Got a stupid migraine today that is incapacitating me. Every sound and light beam is making my head hurt. I woke up with it and I hate that more than when I get one during the day. My right eye hurts and the area around it is numb.
How do you feel right now? what are you thinking about?—Stationary Addicts tweet for today. Seems appropriate somehow. I feel like crap and my head is pounding. I don’t want to have a session with my therapist tomorrow but she is being a fink and won’t let me cancel. She is worried about me because of my suicidality has peaked. I still have not told my psychiatrist what is going on. I just don’t want to. I just want to be left alone with myself for once and think things through enough to end my life. Why is that so bad?
I’m thinking about my friend who I told about my plans. She says she wants me to tell her goodbye. I don’t know how. I never have told anyone good bye before right before I acted on a plan so this is weird. I am also thinking that if I don’t go through with these plans I am never going to be free from my suffering.

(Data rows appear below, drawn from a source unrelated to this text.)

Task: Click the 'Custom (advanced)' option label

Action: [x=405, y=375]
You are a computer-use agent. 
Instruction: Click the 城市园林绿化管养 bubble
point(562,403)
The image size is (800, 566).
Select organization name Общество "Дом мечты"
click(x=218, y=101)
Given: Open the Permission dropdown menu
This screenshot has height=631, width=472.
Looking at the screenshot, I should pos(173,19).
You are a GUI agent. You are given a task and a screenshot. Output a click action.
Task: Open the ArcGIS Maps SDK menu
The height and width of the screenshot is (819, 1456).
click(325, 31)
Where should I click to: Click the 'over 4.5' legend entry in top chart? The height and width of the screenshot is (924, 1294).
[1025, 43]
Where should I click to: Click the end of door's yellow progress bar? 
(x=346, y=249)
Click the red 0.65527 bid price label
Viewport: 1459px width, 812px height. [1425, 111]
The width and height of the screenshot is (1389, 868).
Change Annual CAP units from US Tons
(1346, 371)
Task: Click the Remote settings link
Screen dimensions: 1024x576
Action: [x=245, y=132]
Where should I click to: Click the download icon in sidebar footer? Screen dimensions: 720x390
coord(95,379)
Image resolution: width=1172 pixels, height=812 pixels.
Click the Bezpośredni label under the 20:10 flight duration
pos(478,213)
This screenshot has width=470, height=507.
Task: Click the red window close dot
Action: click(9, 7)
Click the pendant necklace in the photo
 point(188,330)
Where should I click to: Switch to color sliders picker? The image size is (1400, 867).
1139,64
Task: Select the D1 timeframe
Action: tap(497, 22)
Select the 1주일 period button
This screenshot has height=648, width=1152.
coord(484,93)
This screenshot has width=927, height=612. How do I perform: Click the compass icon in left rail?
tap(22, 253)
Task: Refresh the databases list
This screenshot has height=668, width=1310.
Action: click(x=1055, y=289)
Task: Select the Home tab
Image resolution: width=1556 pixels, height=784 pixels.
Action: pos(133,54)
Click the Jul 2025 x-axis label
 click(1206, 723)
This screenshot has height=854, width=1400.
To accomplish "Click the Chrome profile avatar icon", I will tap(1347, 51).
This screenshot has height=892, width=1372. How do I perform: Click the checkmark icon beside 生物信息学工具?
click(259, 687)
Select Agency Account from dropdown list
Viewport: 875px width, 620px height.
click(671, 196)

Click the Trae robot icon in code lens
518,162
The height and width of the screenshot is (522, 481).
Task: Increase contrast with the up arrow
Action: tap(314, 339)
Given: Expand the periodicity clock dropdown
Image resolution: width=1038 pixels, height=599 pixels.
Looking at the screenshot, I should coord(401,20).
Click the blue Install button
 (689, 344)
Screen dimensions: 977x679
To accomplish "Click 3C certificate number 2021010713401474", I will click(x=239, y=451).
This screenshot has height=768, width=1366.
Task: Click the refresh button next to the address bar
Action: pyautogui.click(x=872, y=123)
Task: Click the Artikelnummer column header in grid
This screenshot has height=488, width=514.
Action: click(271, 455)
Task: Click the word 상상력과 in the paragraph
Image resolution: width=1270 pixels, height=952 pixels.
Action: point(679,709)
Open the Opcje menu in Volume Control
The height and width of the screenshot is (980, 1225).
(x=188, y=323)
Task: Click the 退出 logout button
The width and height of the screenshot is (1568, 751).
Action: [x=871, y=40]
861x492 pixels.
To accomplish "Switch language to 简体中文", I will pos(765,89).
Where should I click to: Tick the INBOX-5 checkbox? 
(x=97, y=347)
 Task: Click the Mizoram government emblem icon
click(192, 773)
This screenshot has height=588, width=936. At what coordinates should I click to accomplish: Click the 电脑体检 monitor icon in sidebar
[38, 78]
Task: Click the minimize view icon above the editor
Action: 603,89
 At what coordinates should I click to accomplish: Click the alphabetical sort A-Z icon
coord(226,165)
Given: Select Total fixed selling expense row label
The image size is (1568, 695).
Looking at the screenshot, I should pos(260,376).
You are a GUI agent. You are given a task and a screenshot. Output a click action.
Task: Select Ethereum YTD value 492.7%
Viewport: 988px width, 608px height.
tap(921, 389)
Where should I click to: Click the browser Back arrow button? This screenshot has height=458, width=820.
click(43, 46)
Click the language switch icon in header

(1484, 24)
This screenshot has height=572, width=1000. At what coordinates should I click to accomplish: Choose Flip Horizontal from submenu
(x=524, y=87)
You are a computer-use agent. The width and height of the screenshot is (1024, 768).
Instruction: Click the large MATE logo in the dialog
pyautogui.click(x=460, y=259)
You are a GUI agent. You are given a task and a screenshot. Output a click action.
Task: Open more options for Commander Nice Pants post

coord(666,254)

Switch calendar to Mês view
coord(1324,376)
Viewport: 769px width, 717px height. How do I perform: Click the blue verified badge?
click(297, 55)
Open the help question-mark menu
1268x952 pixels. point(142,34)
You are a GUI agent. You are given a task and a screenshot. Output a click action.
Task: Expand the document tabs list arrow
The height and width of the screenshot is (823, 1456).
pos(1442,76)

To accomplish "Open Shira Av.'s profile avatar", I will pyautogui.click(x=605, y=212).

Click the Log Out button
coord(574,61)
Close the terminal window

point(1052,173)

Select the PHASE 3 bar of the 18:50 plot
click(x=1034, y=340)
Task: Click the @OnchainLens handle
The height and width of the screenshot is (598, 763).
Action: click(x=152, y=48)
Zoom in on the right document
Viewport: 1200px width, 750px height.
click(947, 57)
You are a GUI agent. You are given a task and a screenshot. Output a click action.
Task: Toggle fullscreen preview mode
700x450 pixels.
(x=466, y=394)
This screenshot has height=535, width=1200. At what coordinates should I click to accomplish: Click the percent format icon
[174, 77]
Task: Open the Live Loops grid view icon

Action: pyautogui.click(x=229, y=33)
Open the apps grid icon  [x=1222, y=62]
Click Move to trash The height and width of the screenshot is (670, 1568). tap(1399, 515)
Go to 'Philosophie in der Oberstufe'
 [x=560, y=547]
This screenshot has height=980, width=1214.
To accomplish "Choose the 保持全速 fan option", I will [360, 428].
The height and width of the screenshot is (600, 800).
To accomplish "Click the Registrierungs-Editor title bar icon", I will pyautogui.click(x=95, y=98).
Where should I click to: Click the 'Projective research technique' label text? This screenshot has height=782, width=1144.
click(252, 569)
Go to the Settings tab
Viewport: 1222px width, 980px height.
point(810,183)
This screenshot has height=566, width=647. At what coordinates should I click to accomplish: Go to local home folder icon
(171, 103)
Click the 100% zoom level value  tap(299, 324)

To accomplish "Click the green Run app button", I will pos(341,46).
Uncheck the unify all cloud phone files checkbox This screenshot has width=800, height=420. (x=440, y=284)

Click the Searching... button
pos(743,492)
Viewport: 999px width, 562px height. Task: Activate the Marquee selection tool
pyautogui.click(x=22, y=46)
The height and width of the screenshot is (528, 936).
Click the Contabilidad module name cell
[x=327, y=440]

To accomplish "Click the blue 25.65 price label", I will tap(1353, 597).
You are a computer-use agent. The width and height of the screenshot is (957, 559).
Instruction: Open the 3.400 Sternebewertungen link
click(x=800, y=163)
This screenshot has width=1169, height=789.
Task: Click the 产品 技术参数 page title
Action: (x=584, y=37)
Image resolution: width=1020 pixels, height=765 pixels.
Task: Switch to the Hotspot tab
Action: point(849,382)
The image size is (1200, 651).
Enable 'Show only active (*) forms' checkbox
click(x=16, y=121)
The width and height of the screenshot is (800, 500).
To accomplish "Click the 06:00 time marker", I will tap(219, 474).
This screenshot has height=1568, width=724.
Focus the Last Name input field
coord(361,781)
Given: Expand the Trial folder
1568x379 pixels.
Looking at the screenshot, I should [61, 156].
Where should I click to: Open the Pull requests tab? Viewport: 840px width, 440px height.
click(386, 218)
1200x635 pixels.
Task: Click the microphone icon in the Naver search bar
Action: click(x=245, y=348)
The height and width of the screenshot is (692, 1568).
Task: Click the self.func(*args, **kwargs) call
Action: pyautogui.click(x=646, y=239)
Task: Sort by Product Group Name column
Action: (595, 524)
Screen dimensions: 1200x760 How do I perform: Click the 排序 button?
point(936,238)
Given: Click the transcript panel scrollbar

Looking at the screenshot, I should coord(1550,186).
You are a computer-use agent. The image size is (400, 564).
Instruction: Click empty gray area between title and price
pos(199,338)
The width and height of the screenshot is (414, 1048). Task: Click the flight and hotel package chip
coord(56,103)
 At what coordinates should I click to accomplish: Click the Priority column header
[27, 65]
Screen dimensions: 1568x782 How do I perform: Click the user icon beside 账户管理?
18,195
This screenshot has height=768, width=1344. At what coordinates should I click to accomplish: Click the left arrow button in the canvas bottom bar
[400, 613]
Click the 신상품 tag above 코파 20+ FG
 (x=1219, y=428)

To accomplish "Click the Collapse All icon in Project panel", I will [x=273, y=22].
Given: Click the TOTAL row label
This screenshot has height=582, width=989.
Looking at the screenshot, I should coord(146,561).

Someone once asked me if you had to suffer and have misery to be happy. I would say that yes. For me in order to write I have to feel something powerful to get it out on paper. My journals are filled with my pain and suffering. But also writing on this blog has helped me to see that my writing helps people. I think the main reason for this is that most people suffer but do not know how to articulate it very well. I have a knack for being able to articulate these dark thoughts and put them out in the open (aka, the WWW). I don’t know how I am able to do this, my writing style has always been free, but I think I have learned some stuff from my English professors at the junior college I attended. They were really good in ripping my papers apart and having me redo them. But it taught me to write the way I write.
Song of the day is Casey James’ crying on a suitcase. I love this song and the guitar chords. I have a knack of finding a song that connects with me. I can’t explain it. Whatever I am feeling, a song will come on the radio to describe it perfectly. I have made CDs for my therapist trying to explain how I feel about her through the music and lyrics. I have been doing this since I first met her. It is sort of our thing now. Funny story, when the song by Sugarland came out, I didn’t play it for her because it was so freaky. Somehow the song came on her radio one day and told me about the song and I was like OMG no way! Song is called Stuck like Glue and you can say that the lyrics mean something for us because no matter how much we have tried to end this (Or rather I have tried) it seems like we were meant to be together.